- Source text:
────────────────────────────────────────

From Publishers Weekly

"Mr. Bundy is the principal of P.S. 88. He is also the sharpest dresser in town." So begins this marvelous update of Andersen's The Emperor's New Clothes. The deliciously evil Moe and Ivy approach Mr. Bundy about a new suit made of cloth invisible to those who are stupid or unfit for their jobs. Lie upon lie builds up because no one (including Mr. Bundy) dares to admit to not seeing the fabric. On the day Mr. Bundy plans to show off his new duds, he arrives at school in his very chic underwear. A kindergartner finally calls out the truth, much to everybody's relief. Mr. Bundy is inundated with clothes to wear and, even in his hodge-podge of garments, he still looks sharp. Calmenson's rendition of this beloved tale of self-aggrandizement is particularly fun because of its contemporary setting. The ending is a kinder one since the principal joins in the fun of his predicament. In her appealing watercolors, Brunkus gives the bad guys wicked eyebrows and nearly everyone wears outrageous clothing. A lighthearted poke at authority and vanity. Ages 3-8.

────────────────────────────────────────

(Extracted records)
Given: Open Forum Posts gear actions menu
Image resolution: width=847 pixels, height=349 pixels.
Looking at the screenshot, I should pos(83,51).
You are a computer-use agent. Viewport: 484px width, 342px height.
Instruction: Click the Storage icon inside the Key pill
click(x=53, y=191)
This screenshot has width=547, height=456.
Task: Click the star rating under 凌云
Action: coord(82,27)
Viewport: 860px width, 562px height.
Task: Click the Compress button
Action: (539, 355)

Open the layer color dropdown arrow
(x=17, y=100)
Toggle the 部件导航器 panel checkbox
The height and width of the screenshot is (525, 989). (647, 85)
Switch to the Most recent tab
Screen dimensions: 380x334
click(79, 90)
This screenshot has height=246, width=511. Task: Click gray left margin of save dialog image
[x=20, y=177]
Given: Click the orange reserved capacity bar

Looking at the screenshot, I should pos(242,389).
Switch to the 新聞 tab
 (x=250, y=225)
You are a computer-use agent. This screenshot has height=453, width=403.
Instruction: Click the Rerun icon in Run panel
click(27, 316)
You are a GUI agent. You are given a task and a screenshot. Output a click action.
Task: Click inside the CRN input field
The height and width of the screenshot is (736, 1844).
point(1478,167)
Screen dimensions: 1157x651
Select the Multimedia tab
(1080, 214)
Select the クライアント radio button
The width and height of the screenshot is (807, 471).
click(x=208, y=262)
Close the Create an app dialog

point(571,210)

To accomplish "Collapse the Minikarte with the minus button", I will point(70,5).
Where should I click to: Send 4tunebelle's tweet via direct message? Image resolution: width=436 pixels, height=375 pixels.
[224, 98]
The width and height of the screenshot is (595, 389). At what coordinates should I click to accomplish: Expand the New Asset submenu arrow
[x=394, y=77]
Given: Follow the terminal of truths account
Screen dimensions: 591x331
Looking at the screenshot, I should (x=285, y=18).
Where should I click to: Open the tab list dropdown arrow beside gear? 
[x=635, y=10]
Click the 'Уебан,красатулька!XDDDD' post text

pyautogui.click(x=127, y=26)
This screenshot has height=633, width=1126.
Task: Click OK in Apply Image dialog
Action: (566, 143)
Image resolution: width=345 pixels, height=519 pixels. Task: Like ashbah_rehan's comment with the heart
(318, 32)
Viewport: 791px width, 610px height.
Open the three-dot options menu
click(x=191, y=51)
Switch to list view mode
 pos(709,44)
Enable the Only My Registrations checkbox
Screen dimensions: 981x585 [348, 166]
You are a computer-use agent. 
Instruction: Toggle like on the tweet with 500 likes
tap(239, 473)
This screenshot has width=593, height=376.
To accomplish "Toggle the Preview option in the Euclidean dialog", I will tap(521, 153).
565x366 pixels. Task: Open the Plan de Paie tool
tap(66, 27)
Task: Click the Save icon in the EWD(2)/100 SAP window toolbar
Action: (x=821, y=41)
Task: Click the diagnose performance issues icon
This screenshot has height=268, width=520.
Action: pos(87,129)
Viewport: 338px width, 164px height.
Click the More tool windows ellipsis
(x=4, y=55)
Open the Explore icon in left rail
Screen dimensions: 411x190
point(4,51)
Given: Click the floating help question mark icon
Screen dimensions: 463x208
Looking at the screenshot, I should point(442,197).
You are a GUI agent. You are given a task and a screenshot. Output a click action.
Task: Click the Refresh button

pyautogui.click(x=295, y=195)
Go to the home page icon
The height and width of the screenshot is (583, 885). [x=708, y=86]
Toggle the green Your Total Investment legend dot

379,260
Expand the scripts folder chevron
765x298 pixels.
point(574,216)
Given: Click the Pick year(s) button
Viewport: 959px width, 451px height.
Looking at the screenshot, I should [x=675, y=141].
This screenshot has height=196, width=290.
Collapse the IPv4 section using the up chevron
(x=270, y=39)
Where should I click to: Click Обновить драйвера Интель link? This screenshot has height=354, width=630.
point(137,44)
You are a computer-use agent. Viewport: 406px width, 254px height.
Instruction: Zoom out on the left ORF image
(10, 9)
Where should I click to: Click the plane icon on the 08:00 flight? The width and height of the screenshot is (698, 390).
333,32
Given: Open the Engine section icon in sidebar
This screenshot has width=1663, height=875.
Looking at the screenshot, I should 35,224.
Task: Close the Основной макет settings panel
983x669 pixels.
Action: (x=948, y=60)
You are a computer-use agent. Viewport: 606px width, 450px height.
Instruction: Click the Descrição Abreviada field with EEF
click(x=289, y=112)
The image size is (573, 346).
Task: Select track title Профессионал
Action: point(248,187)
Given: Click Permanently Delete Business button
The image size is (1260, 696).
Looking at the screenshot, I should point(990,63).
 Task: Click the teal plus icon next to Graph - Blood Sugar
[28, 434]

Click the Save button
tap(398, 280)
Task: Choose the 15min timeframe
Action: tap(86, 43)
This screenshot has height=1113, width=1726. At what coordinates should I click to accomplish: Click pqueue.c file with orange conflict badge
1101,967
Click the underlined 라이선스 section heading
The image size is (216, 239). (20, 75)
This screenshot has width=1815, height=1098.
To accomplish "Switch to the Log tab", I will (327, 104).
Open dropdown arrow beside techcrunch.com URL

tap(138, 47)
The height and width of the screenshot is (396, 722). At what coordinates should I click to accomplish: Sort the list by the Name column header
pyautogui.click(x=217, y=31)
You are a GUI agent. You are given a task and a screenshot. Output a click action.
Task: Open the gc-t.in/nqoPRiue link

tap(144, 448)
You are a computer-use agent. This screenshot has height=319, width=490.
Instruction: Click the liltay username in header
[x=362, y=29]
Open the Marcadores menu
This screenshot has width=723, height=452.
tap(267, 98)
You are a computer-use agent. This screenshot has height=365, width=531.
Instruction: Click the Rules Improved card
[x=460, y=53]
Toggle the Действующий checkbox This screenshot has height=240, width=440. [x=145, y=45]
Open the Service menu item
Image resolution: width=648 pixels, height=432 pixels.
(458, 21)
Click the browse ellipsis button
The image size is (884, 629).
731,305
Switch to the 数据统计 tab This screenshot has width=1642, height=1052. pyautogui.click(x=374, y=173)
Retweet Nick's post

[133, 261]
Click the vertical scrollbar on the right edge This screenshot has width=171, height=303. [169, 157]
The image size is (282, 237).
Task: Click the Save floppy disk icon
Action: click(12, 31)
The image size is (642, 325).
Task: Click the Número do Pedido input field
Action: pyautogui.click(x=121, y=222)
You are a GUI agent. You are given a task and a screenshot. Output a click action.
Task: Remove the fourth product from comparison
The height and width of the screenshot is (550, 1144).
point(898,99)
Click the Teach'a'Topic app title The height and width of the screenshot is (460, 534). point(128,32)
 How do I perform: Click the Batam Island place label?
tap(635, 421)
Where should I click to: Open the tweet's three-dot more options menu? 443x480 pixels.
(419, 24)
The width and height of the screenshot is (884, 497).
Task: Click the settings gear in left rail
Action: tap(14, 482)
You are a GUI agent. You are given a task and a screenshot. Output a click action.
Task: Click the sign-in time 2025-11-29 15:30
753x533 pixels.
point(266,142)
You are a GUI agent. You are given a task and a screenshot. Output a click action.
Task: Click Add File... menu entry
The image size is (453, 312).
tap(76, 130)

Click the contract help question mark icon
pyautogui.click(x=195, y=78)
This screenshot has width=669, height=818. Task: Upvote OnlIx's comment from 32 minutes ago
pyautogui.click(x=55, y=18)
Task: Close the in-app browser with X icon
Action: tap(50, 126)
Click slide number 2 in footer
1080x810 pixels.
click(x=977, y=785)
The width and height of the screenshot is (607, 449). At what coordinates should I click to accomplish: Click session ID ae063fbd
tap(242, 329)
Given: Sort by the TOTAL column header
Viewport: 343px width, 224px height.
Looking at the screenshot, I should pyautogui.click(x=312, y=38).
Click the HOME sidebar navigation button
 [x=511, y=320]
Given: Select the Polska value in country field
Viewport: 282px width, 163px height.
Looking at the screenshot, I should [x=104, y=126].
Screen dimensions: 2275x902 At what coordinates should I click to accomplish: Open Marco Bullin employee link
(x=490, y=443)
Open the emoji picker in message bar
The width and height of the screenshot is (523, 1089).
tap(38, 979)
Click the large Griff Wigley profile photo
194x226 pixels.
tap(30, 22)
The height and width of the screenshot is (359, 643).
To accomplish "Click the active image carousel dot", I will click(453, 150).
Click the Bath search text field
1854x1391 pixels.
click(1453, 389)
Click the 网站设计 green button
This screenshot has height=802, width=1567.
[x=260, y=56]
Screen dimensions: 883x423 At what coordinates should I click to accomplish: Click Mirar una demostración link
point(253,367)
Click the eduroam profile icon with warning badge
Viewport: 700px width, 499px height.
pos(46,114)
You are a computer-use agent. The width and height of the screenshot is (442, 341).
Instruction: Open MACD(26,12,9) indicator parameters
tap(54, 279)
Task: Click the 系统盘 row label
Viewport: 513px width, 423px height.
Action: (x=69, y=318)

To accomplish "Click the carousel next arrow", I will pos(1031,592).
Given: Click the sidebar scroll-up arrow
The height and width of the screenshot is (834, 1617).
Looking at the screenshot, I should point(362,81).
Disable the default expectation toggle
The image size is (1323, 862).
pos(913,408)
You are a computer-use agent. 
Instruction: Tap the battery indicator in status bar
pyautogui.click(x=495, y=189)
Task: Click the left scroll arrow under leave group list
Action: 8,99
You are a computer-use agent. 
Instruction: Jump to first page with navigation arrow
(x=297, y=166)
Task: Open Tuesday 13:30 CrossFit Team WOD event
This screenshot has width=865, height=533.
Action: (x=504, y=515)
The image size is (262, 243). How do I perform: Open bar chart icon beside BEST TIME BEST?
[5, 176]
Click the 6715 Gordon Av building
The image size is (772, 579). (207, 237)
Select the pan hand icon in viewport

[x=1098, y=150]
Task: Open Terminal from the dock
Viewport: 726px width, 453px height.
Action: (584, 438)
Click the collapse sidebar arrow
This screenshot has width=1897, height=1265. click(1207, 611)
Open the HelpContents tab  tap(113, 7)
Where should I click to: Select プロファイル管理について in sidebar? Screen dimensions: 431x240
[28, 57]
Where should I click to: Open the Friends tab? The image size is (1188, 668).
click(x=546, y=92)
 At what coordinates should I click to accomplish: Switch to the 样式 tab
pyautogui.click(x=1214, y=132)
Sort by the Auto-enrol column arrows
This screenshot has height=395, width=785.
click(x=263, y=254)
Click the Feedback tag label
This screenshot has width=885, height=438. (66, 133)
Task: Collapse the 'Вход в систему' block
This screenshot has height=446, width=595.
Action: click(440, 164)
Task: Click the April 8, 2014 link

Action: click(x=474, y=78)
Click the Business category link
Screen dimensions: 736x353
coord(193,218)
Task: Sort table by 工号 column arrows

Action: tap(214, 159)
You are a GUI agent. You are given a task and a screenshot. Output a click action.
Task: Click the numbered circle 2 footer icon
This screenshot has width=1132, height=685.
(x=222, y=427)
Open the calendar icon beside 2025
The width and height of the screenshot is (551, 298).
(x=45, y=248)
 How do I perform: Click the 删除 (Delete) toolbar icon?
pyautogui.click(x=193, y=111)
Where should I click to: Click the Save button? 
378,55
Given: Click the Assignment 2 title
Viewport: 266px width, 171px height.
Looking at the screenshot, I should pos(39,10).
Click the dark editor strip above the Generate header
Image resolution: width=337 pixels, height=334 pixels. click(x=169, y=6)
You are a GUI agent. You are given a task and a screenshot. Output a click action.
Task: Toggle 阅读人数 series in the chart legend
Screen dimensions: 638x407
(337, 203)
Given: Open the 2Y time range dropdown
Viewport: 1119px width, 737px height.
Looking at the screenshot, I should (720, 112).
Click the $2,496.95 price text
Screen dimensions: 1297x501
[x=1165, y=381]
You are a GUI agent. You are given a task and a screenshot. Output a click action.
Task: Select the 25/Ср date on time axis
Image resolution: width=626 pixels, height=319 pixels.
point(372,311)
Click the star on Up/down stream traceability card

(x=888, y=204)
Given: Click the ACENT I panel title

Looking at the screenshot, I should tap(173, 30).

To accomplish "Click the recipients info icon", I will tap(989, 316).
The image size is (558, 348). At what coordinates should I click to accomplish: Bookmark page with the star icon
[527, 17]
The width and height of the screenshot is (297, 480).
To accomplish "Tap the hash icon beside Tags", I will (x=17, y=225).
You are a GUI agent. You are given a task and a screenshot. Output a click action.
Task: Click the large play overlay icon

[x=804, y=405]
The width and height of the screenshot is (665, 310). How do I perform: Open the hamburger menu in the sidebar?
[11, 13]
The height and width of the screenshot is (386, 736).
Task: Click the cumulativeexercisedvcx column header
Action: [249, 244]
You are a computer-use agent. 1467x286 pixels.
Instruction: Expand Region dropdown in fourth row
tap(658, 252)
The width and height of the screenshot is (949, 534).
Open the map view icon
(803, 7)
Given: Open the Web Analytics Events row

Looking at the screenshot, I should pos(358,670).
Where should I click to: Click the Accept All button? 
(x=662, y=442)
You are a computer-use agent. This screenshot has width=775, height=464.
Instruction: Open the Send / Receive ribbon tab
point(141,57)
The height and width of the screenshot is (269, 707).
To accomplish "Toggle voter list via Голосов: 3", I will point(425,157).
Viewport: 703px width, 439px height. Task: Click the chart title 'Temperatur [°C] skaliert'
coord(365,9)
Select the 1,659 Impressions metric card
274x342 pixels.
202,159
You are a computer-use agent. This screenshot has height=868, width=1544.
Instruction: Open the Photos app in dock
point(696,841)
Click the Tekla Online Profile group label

────────────────────────────────────────

- Problems and tasks:
1) Answer these questions using the Publishers Weekly review of the picture book about Mr. Bundy.
(a) At which school is Mr. Bundy the principal?
(b) Who finally calls out the truth about the suit?
(c) What does Brunkus give the bad guys in her watercolors?
2) Write a short passage that picks up after the final line of the Publishers Weekly review of the Mr. Bundy picture book.

- Outputs for the tasks:
1)
(a) P.S. 88
(b) A kindergartner
(c) Wicked eyebrows

2)
Copyright 1989 Reed Business Information, Inc. --This text refers to an out of print or unavailable edition of this title.

From School Library Journal

PreSchool-Grade 2-- An updated version of Andersen's classic story, with a snappily dressed elementary-school principal cast in the role of the emperor. Mr. Bundy wears a different suit each day of the month. Moe and Ivy, two trickster tailors, arrive and offer to make an amazing suit invisible to anyone who is either incompetent or stupid. Duped by them, Mr. Bundy wears his invisible new clothes to the school assembly. At this point the story deviates from Andersen's wonderfully ambiguous final scene of the emperor acknowledging reality but choosing to maintain pride and illusion. Calmenson's principal enters the auditorium clad in his underwear, and one kindergartner blurts out the truth. All the kids and teachers pass clothes up to the stage, and, finally, a sportily attired Mr. Bundy gives the kindergarten child a gold star for her honesty. The story concludes with the entire school agreeing that their principal is smart, competent, and "still the sharpest dresser." The cartoonlike watercolor illustrations reinforce the literal quality of the story, caricature the tricksters as Disneyesque villains, and stereotype the school genius as the quintessential "nerd." In this too-literal retelling and illustrating of a timeless tale, children are deprived of the necessity and pleasure of actively participating, imagining, and drawing inferences. Andersen said it better 150 years ago, and his version still speaks today.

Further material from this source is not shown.